→ **Brief**
Output the full set of records exactly.

•••••

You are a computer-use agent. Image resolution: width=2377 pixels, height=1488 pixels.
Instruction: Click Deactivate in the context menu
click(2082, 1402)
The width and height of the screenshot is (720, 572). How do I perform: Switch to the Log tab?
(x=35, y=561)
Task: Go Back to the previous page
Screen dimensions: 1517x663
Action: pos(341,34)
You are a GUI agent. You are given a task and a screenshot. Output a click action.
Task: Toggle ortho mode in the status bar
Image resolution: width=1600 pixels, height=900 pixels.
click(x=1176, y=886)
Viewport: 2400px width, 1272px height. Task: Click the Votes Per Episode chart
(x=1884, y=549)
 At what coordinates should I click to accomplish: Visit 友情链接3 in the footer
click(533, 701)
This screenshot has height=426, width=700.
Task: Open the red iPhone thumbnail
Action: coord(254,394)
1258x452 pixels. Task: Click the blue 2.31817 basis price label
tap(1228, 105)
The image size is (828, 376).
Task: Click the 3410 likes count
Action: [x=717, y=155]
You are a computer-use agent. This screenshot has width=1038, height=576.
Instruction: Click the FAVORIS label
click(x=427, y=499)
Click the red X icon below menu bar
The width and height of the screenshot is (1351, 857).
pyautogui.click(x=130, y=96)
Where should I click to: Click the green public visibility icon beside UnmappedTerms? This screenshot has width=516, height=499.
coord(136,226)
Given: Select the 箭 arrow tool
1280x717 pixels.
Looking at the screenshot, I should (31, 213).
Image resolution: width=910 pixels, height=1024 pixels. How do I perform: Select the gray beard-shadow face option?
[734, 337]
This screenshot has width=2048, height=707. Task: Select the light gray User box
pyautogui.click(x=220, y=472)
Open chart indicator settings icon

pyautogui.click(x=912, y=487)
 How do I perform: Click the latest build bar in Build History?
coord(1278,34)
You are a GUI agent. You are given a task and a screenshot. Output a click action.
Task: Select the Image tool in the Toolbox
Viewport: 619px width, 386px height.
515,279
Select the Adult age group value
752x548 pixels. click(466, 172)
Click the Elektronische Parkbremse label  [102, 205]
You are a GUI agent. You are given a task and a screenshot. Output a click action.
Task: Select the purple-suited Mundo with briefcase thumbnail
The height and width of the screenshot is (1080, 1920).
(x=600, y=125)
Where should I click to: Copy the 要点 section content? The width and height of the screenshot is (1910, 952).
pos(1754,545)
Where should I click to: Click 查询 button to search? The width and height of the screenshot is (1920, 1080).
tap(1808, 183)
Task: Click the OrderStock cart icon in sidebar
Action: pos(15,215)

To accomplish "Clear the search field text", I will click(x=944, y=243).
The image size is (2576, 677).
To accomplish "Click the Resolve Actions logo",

•••••

→ **Your solution**
You are a computer-use agent. Image resolution: width=2377 pixels, height=1488 pixels.
Instruction: Click Deactivate in the context menu
click(2082, 1402)
The width and height of the screenshot is (720, 572). How do I perform: Switch to the Log tab?
(x=35, y=561)
Task: Go Back to the previous page
Screen dimensions: 1517x663
Action: pos(341,34)
You are a GUI agent. You are given a task and a screenshot. Output a click action.
Task: Toggle ortho mode in the status bar
Image resolution: width=1600 pixels, height=900 pixels.
click(x=1176, y=886)
Viewport: 2400px width, 1272px height. Task: Click the Votes Per Episode chart
(x=1884, y=549)
 At what coordinates should I click to accomplish: Visit 友情链接3 in the footer
click(533, 701)
This screenshot has height=426, width=700.
Task: Open the red iPhone thumbnail
Action: coord(254,394)
1258x452 pixels. Task: Click the blue 2.31817 basis price label
tap(1228, 105)
The image size is (828, 376).
Task: Click the 3410 likes count
Action: [x=717, y=155]
You are a computer-use agent. This screenshot has width=1038, height=576.
Instruction: Click the FAVORIS label
click(x=427, y=499)
Click the red X icon below menu bar
The width and height of the screenshot is (1351, 857).
pyautogui.click(x=130, y=96)
Where should I click to: Click the green public visibility icon beside UnmappedTerms? This screenshot has width=516, height=499.
coord(136,226)
Given: Select the 箭 arrow tool
1280x717 pixels.
Looking at the screenshot, I should (31, 213).
Image resolution: width=910 pixels, height=1024 pixels. How do I perform: Select the gray beard-shadow face option?
[734, 337]
This screenshot has width=2048, height=707. Task: Select the light gray User box
pyautogui.click(x=220, y=472)
Open chart indicator settings icon

pyautogui.click(x=912, y=487)
 How do I perform: Click the latest build bar in Build History?
coord(1278,34)
You are a GUI agent. You are given a task and a screenshot. Output a click action.
Task: Select the Image tool in the Toolbox
Viewport: 619px width, 386px height.
515,279
Select the Adult age group value
752x548 pixels. click(466, 172)
Click the Elektronische Parkbremse label  [102, 205]
You are a GUI agent. You are given a task and a screenshot. Output a click action.
Task: Select the purple-suited Mundo with briefcase thumbnail
The height and width of the screenshot is (1080, 1920).
(x=600, y=125)
Where should I click to: Copy the 要点 section content? The width and height of the screenshot is (1910, 952).
pos(1754,545)
Where should I click to: Click 查询 button to search? The width and height of the screenshot is (1920, 1080).
tap(1808, 183)
Task: Click the OrderStock cart icon in sidebar
Action: pos(15,215)

To accomplish "Clear the search field text", I will click(x=944, y=243).
The image size is (2576, 677).
To accomplish "Click the Resolve Actions logo",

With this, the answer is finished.